→ Supplied text:
• • •
Question

An automobile starts from rest and accelerates to a final velocity in two stages along a straight road. Each stage occupies the same amount of time. In stage 1 , the magnitude of the car's acceleration is $$3.0 \mathrm{~m} / \mathrm{s}^{2}$$. The magnitude of the car's velocity at the end of stage 2 is $$2.5$$ times greater than it is at the end of stage 1 . Find the magnitude of the acceleration in stage 2 .

Answer

**step1 Identify Given Information and Relationships**

First, we need to list all the information provided in the problem and define appropriate variables for them. We are given that the car starts from rest, meaning its initial velocity is zero. There are two stages of acceleration, and each stage takes the same amount of time. We are also given the acceleration for the first stage and a relationship between the final velocities of the two stages.
• • •
→ Data shown:
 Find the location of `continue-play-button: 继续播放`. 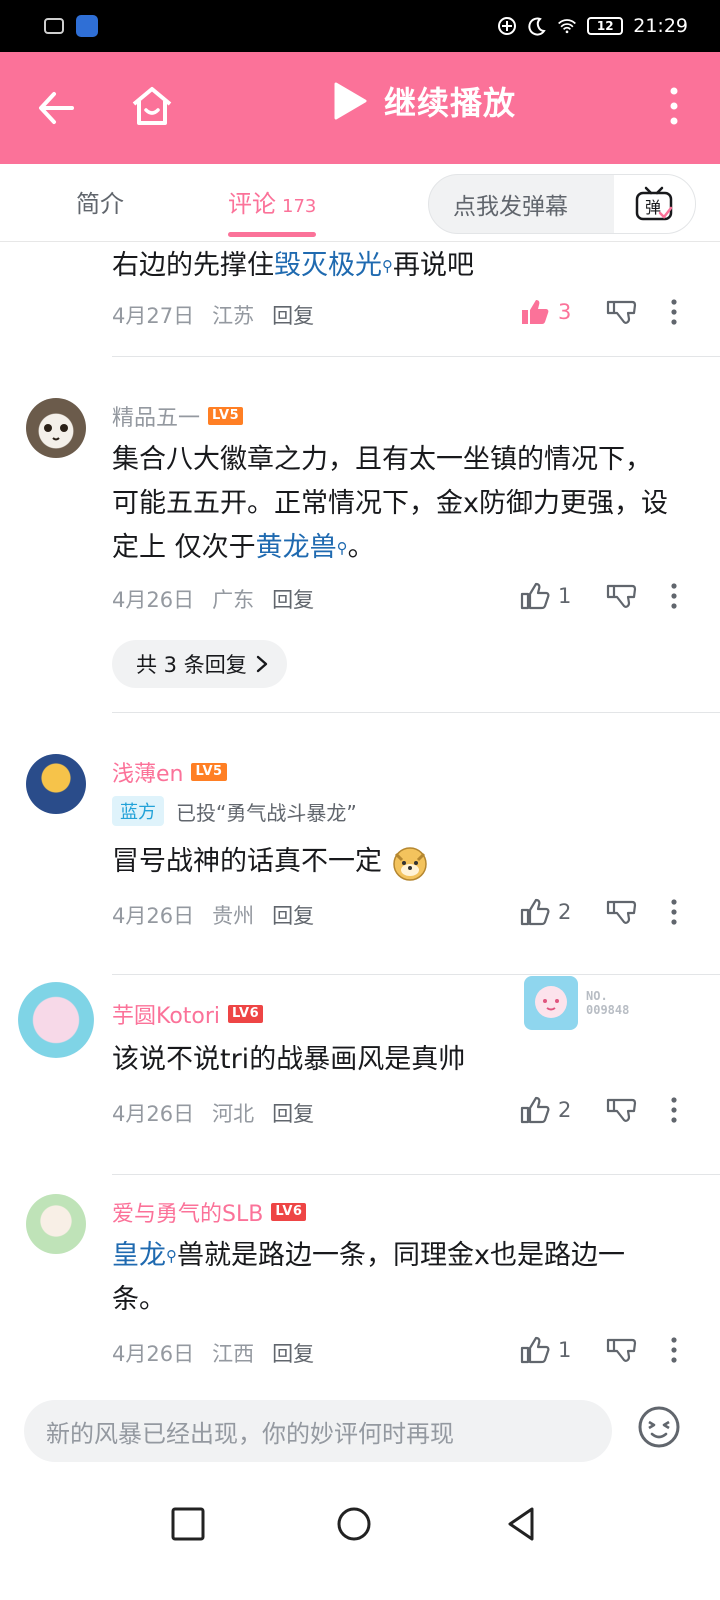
• • •
→ Things to do:
1. In the car acceleration problem, copy the part starting with "An automobile starts" and going on through "in stage 2 .", but swap "automobile" for "truck".
2. Turn the paragraph of the car acceleration problem that begins "First, we need to list" into a short bulleted list that keeps its main facts.
3. Continue the car acceleration problem from the point where its text ends.

→ Answers below:
1.
An truck starts from rest and accelerates to a final velocity in two stages along a straight road. Each stage occupies the same amount of time. In stage 1 , the magnitude of the car's acceleration is $$3.0 \mathrm{~m} / \mathrm{s}^{2}$$. The magnitude of the car's velocity at the end of stage 2 is $$2.5$$ times greater than it is at the end of stage 1 . Find the magnitude of the acceleration in stage 2 .

2.
- List the given information and assign variables to it.
- The car starts from rest, so its initial velocity is zero.
- Acceleration happens in two stages of equal duration.
- The first stage's acceleration is given.
- The final velocities of the two stages are related.

3.
Initial Velocity (start of Stage 1), $$u_0 = 0 \mathrm{~m/s}$$
Time for Stage 1, $$t_1 = t$$
Time for Stage 2, $$t_2 = t$$
Acceleration in Stage 1, $$a_1 = 3.0 \mathrm{~m/s^2}$$
Velocity at the end of Stage 1, $$v_1$$
Velocity at the end of Stage 2, $$v_2$$
Relationship between velocities: $$v_2 = 2.5 \times v_1$$
We need to find the acceleration in Stage 2, $$a_2$$.

**step2 Calculate Velocity at the End of Stage 1**

For motion with constant acceleration, the final velocity can be calculated using the formula: final velocity = initial velocity + (acceleration × time). We apply this to Stage 1 to find the velocity at its end.

$$v = u + at$$

For Stage 1:

$$v_1 = u_0 + a_1 \times t_1$$

Substitute the known values ($$u_0 = 0$$, $$a_1 = 3.0 \mathrm{~m/s^2}$$, $$t_1 = t$$):

$$v_1 = 0 + 3.0 \times t$$

$$v_1 = 3.0t \mathrm{~m/s}$$

**step3 Express Velocity at the End of Stage 2**

The initial velocity for Stage 2 is the final velocity from Stage 1. We use the same kinematic formula to express the final velocity of Stage 2 in terms of its initial velocity, acceleration, and time.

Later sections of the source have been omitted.